[Job A] In the solution, why will the boundary line for x + y ≥ 4 be drawn as a solid line?

::: Quoted text :::

Question

Graph the solution set of each system of linear inequalities.$$\\left\\{\\begin{array}{l}x + y \\geq 4 \\\\ x - y \\leq 2\\end{array}\\right.$$

Answer

**step1 Analyze the first inequality: Determine the boundary line and shading region for $$x + y \geq 4$$**

First, we convert the inequality into an equation to find the boundary line. This line defines the edge of the solution region.

$$x + y = 4$$

Next, we find two points on this line to graph it. A common approach is to find the x-intercept (where y=0) and the y-intercept (where x=0).

When $$x = 0$$, $$0 + y = 4 \Rightarrow y = 4$$. So, one point is $$(0, 4)$$.
When $$y = 0$$, $$x + 0 = 4 \Rightarrow x = 4$$. So, another point is $$(4, 0)$$.

Since the inequality is $$x + y \geq 4$$ (greater than or equal to), the boundary line itself is included in the solution set, which means it will be a solid line when graphed.

:::

[Job B] Copy the records from their first line through the line that contains "Go to the previous", putting "Launch" wherever "Open" appears and changing nothing else.

::: Information given :::

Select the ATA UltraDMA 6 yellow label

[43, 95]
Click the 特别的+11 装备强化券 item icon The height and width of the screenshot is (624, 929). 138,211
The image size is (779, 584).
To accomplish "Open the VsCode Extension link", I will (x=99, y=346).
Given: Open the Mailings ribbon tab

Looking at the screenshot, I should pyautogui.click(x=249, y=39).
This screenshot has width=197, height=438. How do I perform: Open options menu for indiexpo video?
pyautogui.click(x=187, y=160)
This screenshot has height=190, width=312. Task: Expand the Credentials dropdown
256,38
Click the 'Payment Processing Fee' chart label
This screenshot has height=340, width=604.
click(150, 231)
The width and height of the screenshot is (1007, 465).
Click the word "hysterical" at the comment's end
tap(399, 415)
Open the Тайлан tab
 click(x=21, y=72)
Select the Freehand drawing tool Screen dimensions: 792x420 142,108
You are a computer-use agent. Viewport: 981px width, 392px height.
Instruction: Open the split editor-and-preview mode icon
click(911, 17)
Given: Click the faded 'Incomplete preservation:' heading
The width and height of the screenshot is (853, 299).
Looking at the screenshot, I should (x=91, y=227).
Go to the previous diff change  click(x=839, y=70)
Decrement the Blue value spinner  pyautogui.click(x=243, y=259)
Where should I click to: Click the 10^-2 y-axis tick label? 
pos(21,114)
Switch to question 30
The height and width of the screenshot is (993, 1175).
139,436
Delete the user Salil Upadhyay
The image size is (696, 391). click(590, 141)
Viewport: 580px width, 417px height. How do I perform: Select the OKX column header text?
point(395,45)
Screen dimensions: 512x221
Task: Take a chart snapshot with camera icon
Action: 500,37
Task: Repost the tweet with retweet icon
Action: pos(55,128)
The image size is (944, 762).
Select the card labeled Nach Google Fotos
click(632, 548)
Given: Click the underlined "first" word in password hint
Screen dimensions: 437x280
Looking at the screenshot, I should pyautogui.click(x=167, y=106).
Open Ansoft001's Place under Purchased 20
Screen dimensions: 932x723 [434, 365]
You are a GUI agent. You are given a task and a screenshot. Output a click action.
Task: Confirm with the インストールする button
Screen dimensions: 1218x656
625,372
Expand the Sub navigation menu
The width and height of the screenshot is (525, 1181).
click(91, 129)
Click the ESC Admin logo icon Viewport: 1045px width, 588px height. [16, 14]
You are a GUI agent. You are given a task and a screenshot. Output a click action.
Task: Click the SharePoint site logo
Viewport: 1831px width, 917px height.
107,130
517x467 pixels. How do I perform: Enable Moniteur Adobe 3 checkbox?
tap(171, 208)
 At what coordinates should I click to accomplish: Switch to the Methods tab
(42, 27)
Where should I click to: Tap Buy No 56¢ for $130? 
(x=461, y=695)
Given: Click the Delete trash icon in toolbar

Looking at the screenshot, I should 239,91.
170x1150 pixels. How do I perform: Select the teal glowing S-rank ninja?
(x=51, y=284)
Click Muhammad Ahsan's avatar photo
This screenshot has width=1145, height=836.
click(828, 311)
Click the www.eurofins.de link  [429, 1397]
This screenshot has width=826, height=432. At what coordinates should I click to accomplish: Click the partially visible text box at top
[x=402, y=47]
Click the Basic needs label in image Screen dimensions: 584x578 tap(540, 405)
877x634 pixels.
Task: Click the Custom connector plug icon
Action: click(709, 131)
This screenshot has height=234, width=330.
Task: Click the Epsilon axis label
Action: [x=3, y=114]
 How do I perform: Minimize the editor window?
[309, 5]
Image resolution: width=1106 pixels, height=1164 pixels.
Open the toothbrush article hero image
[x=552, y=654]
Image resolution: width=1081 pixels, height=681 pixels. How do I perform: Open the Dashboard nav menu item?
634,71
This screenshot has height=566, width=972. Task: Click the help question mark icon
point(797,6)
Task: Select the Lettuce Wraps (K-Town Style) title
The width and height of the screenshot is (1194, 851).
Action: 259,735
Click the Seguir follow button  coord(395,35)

:::

[Answer A] The inequality is "greater than or equal to," so points on the boundary line itself are part of the solution set. Because the line is included, it is drawn solid.

[Answer B]
Select the ATA UltraDMA 6 yellow label

[43, 95]
Click the 特别的+11 装备强化券 item icon The height and width of the screenshot is (624, 929). 138,211
The image size is (779, 584).
To accomplish "Launch the VsCode Extension link", I will (x=99, y=346).
Given: Launch the Mailings ribbon tab

Looking at the screenshot, I should pyautogui.click(x=249, y=39).
This screenshot has width=197, height=438. How do I perform: Launch options menu for indiexpo video?
pyautogui.click(x=187, y=160)
This screenshot has height=190, width=312. Task: Expand the Credentials dropdown
256,38
Click the 'Payment Processing Fee' chart label
This screenshot has height=340, width=604.
click(150, 231)
The width and height of the screenshot is (1007, 465).
Click the word "hysterical" at the comment's end
tap(399, 415)
Launch the Тайлан tab
 click(x=21, y=72)
Select the Freehand drawing tool Screen dimensions: 792x420 142,108
You are a computer-use agent. Viewport: 981px width, 392px height.
Instruction: Launch the split editor-and-preview mode icon
click(911, 17)
Given: Click the faded 'Incomplete preservation:' heading
The width and height of the screenshot is (853, 299).
Looking at the screenshot, I should (x=91, y=227).
Go to the previous diff change  click(x=839, y=70)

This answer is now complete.